Constraining the solution space turns out to be the primary mechanism for preventing runaway behavior. When I design an agent system, I define exact tool sets with no ambiguity about what tools exist. If an agent tries to use a tool that doesn’t exist, that should fail at the architecture level before the agent attempts the operation. Hallucinated tools are a failure of architecture, not prompting.

I specify output formats rigorously using schema validation, not gentle suggestions in prompts. I set hard iteration limits that kill loops before they consume the token budget. The metaphor that clarifies this approach: I’m creating narrow hallways with locked doors, not open plazas where agents can wander indefinitely.

The separation between planning and execution implements a critical safety boundary. I let agents gather information freely through read-only operations. Query databases, fetch documents, analyze data—all fine. They can plan multi-step processes using internal reasoning that doesn’t touch external state. But they commit to external actions deliberately, through explicit write operations that cross architectural boundaries and trigger validation.

I never conflate internal reasoning with external writes. The distinction seems obvious when stated but gets blurred in implementation when developers let agents chain operations without intermediate verification. I’ve debugged too many production incidents caused by agents that planned something reasonable but executed something catastrophic because no architectural boundary existed between the two.
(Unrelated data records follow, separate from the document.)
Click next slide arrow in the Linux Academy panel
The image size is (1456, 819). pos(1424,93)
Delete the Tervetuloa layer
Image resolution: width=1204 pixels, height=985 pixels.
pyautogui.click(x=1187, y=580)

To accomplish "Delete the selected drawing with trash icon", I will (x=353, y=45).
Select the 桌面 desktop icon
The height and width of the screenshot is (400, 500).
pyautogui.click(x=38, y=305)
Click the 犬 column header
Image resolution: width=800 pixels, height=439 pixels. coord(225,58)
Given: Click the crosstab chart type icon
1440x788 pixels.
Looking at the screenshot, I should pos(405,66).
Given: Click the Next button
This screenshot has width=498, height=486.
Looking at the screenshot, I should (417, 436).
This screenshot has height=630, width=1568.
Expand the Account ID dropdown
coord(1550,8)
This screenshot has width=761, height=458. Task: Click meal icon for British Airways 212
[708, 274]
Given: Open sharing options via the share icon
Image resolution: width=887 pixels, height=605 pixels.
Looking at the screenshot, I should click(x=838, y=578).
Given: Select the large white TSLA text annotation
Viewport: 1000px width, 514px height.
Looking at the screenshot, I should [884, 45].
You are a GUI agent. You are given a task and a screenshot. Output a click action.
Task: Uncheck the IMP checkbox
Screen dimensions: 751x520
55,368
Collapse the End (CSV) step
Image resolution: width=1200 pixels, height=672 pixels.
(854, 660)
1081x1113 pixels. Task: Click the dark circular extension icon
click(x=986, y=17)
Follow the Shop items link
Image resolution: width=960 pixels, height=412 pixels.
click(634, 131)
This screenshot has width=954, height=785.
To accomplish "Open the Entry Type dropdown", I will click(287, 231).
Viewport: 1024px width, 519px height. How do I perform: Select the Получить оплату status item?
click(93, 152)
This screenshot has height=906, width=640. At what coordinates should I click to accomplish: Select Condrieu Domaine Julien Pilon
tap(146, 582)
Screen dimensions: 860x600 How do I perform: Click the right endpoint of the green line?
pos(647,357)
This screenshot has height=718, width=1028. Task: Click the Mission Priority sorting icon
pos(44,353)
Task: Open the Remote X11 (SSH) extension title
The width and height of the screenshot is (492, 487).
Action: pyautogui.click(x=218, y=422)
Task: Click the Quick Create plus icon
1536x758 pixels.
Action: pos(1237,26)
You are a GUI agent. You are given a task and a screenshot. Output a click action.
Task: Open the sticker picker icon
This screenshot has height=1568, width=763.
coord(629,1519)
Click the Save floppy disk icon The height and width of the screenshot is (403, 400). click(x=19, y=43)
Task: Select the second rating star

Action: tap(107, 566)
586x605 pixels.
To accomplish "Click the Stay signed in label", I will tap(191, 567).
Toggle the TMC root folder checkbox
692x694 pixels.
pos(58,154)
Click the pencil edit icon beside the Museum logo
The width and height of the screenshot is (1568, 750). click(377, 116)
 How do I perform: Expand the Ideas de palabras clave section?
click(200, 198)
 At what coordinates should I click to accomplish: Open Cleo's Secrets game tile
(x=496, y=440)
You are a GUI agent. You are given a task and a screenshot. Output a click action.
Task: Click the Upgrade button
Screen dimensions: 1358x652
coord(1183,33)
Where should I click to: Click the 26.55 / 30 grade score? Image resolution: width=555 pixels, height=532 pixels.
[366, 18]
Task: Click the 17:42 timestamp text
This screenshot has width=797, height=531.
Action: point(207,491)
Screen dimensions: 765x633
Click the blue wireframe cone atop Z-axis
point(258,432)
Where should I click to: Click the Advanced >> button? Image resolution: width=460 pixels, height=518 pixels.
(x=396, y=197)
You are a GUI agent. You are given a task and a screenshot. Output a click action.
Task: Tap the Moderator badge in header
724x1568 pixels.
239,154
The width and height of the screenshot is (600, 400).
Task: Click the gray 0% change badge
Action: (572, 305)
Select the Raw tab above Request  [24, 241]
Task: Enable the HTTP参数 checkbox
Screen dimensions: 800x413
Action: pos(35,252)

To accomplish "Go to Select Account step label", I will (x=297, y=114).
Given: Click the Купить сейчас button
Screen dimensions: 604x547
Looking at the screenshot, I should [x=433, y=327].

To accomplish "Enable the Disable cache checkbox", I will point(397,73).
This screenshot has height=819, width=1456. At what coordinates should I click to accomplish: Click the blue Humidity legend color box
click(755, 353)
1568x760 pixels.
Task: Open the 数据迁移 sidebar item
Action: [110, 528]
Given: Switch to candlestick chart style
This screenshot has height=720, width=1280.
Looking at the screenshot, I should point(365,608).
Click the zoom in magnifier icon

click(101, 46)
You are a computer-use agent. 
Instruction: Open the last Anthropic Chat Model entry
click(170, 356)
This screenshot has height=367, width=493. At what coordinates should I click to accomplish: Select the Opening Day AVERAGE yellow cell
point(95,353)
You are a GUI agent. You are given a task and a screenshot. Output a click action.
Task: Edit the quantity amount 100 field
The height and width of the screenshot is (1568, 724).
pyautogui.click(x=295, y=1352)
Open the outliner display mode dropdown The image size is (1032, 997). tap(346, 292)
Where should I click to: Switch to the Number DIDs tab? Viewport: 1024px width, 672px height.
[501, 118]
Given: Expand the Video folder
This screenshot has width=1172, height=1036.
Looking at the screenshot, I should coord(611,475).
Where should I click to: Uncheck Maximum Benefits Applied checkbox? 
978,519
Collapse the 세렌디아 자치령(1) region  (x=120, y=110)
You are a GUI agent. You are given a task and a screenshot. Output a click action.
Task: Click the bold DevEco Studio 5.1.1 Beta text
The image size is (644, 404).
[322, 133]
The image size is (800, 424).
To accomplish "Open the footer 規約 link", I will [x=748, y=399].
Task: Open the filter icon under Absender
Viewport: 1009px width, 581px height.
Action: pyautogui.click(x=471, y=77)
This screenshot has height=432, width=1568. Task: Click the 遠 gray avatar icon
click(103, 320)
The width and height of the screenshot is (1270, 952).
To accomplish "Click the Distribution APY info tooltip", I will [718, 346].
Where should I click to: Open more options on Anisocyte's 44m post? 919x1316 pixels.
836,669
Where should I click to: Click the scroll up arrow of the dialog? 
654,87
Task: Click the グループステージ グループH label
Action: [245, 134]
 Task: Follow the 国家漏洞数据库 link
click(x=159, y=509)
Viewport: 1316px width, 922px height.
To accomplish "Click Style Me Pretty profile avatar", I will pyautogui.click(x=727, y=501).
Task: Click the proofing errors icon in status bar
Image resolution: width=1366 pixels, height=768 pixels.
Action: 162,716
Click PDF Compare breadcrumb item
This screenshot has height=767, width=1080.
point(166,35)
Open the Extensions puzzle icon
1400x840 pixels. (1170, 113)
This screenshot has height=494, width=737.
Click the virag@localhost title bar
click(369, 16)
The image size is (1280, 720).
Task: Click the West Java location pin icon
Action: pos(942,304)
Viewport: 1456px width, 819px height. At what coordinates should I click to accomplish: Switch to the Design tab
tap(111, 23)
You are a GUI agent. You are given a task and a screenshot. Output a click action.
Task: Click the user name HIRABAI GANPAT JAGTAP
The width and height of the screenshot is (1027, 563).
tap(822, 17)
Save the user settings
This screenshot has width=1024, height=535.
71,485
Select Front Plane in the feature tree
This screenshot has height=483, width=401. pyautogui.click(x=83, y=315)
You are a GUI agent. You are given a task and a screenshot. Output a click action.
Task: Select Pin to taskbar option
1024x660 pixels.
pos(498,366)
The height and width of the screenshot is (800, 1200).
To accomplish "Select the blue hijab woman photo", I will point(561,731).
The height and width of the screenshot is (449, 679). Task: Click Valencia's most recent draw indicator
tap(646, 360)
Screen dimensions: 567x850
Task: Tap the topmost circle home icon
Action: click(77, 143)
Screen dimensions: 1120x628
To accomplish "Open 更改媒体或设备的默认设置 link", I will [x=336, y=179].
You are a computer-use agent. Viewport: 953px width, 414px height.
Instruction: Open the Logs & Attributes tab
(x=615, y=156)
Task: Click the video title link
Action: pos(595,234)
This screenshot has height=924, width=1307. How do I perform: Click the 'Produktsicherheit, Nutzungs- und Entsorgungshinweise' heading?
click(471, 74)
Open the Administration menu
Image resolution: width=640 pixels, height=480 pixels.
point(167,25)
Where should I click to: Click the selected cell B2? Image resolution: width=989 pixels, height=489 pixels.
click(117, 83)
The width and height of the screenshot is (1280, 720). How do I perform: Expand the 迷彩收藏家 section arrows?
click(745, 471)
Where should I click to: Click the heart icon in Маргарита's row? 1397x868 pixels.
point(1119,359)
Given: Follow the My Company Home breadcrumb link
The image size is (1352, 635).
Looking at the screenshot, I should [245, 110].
Validation happens at boundaries, not within agent logic. When an agent wants to write to a database, send an email, or modify a document, that request crosses an architectural boundary where deterministic validation occurs. Does this action match the expected schema? Does it fall within resource limits? Does it target an allowed system? These checks happen in code, not in prompts.

The human-in-the-loop pattern applies selectively based on action risk. Read operations proceed automatically. Low-risk writes with clear success criteria and easy rollback proceed automatically. High-risk operations—those that are difficult to reverse or have significant consequences—require human approval. I design the approval interface to make decisions easy: show context, explain intent, make consequences clear.

Checkpointing and rollback capability separate production-ready systems from prototypes. Before any state-changing operation, I capture enough information to reverse it. For database writes, I track what changed. For file modifications, I maintain previous versions. For external API calls, I log request parameters and responses. When agents make mistakes—and they will—I can roll back cleanly rather than leaving systems in inconsistent states.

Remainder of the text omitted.